Select and copy each line of the rows below that contains the word "element", treating uppercase and lowercase letters as distinct.

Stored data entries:
%%

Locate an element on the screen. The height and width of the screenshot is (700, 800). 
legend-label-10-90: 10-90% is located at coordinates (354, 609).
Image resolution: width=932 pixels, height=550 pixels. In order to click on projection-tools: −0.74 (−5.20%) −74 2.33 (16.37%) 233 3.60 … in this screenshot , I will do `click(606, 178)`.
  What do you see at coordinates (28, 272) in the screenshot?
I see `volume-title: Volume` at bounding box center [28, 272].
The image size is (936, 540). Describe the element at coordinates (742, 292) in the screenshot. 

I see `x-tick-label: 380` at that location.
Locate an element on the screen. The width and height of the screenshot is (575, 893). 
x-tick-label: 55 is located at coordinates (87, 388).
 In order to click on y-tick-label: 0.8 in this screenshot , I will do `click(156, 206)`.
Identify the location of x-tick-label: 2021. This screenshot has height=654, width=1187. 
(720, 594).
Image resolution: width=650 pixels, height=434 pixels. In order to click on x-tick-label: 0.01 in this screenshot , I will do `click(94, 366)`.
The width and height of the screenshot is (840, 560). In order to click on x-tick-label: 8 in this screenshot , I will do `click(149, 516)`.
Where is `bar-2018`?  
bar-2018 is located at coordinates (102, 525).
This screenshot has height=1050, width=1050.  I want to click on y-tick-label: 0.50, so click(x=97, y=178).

%%

--- Response area ---
Locate an element on the screen. The height and width of the screenshot is (700, 800). 
The image size is (936, 540). Describe the element at coordinates (742, 292) in the screenshot. 
Locate an element on the screen. The width and height of the screenshot is (575, 893). 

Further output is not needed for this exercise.